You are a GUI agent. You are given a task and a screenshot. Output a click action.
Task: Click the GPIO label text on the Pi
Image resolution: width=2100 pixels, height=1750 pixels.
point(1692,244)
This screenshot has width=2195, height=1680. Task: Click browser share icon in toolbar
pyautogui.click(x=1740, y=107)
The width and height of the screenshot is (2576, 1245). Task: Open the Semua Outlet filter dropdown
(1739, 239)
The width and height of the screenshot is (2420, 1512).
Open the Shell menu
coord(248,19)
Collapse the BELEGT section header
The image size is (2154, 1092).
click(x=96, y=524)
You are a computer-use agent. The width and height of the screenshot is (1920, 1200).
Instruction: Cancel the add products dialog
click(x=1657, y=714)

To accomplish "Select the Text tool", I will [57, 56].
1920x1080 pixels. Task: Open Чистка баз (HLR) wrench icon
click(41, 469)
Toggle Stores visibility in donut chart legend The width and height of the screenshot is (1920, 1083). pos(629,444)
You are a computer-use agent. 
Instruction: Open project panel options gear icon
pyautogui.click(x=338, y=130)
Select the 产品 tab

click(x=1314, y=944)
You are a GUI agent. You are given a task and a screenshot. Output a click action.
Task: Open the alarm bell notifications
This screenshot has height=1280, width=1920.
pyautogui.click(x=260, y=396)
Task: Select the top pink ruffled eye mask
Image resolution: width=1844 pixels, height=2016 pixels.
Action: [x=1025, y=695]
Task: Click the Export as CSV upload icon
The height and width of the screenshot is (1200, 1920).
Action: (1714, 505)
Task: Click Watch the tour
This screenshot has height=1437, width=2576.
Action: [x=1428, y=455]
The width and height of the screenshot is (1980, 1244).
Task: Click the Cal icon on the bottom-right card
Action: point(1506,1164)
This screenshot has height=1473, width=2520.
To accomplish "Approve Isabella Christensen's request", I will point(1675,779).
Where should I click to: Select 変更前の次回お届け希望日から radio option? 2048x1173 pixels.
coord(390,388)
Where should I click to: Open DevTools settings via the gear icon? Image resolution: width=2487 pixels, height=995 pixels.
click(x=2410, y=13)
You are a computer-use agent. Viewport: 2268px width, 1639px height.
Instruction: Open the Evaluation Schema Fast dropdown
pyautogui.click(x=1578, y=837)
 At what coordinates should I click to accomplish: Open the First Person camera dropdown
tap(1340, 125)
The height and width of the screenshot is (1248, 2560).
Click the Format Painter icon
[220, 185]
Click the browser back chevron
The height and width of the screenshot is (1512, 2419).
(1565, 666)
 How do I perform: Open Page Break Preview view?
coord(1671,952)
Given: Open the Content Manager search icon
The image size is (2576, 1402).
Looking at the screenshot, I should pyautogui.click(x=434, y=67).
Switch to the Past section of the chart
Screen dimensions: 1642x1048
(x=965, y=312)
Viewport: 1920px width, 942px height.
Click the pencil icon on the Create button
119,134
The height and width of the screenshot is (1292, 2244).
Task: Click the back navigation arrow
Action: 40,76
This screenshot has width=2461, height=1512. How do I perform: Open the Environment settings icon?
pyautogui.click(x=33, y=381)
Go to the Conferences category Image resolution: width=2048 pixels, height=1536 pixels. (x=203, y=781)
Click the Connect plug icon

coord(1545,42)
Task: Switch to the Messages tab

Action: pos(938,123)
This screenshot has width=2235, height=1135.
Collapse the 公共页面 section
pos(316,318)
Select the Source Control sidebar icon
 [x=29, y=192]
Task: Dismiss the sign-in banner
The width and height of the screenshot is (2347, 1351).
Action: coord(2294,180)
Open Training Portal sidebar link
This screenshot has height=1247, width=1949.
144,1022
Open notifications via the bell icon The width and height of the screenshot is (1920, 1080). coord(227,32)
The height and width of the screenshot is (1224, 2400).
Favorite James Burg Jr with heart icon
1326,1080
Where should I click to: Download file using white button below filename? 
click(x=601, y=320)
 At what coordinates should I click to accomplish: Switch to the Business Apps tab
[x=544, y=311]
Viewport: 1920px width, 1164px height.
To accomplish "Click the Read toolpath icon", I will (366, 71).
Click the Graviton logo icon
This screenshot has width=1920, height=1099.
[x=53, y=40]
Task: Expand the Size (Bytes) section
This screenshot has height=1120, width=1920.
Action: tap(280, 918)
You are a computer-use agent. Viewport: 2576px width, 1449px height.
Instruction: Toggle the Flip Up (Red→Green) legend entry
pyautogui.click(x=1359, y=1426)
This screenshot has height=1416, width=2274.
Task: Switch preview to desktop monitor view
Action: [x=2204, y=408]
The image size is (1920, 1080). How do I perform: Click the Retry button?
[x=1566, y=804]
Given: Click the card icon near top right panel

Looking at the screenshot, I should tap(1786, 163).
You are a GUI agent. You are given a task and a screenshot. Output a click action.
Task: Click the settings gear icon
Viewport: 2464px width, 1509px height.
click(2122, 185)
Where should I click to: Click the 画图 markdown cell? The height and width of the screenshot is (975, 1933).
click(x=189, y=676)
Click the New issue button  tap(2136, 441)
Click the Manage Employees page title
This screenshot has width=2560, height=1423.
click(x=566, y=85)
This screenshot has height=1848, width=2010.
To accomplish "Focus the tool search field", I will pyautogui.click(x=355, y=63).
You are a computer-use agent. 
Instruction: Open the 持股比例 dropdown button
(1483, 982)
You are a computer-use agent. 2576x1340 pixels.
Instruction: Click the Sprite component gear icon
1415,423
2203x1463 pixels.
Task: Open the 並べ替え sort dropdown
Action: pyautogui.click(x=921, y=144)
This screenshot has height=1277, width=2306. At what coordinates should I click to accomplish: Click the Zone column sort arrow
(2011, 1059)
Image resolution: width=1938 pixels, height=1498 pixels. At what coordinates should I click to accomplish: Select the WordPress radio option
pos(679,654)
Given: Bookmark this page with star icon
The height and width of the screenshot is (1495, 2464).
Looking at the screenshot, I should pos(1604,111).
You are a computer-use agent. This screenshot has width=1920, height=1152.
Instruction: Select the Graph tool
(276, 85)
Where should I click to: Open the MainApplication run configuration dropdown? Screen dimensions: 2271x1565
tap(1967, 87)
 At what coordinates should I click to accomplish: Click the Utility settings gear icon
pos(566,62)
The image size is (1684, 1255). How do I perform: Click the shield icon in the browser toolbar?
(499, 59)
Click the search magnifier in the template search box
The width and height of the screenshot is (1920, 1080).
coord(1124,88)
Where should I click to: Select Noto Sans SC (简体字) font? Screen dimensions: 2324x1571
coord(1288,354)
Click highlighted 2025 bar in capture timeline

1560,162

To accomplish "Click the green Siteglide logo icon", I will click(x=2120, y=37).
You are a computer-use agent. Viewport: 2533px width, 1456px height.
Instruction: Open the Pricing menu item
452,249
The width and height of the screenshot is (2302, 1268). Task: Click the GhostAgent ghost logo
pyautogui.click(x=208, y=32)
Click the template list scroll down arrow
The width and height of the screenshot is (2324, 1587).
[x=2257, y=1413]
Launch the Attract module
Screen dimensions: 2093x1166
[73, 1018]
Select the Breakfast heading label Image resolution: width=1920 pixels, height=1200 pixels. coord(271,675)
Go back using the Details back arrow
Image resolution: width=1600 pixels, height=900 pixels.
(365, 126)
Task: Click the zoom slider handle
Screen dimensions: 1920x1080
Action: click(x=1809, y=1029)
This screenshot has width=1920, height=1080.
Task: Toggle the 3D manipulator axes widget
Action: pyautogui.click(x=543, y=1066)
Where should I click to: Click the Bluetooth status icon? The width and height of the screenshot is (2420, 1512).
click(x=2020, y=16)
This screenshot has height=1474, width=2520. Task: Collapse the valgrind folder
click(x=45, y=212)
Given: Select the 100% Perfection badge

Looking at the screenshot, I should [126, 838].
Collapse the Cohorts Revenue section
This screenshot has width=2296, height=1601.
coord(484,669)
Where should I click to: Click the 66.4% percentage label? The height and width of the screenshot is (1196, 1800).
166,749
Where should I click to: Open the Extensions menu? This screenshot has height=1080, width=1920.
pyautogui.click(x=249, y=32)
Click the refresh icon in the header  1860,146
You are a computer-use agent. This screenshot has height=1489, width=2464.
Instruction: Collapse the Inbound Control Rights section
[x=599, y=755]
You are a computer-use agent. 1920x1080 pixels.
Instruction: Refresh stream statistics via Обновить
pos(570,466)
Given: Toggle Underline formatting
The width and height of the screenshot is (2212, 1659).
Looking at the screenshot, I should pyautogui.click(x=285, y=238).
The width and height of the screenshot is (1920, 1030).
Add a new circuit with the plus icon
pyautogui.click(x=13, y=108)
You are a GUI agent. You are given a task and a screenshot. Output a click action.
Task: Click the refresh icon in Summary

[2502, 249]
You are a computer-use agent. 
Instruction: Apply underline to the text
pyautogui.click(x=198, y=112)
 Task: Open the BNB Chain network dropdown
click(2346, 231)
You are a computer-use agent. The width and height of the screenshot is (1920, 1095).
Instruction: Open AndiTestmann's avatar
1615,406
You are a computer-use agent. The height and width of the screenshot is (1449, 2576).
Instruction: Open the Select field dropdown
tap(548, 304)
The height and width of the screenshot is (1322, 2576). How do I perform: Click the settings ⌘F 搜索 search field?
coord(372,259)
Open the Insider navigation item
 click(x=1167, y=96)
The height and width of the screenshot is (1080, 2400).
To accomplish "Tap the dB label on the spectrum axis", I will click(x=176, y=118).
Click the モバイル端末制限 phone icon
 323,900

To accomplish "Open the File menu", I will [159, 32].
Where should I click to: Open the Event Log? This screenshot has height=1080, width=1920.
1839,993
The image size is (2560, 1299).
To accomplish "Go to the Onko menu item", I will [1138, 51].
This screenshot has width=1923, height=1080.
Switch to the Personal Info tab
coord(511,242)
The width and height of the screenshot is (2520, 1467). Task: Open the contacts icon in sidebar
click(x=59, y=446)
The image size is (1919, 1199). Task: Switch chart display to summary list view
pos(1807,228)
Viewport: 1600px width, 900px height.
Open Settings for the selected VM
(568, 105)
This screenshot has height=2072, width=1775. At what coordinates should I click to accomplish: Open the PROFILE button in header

(WHAT TO WORK ON):
Only one part of the material above is to be transcribed, namely the lines starting with the line that has "Where should I click to: Select 変更前の次回お届け希望日から" and going on through the line that has "You are a computer-use agent. Viewport: 2268px", exactly as they stand.

(FINAL ANSWER):
Where should I click to: Select 変更前の次回お届け希望日から radio option? 2048x1173 pixels.
coord(390,388)
Where should I click to: Open DevTools settings via the gear icon? Image resolution: width=2487 pixels, height=995 pixels.
click(x=2410, y=13)
You are a computer-use agent. Viewport: 2268px width, 1639px height.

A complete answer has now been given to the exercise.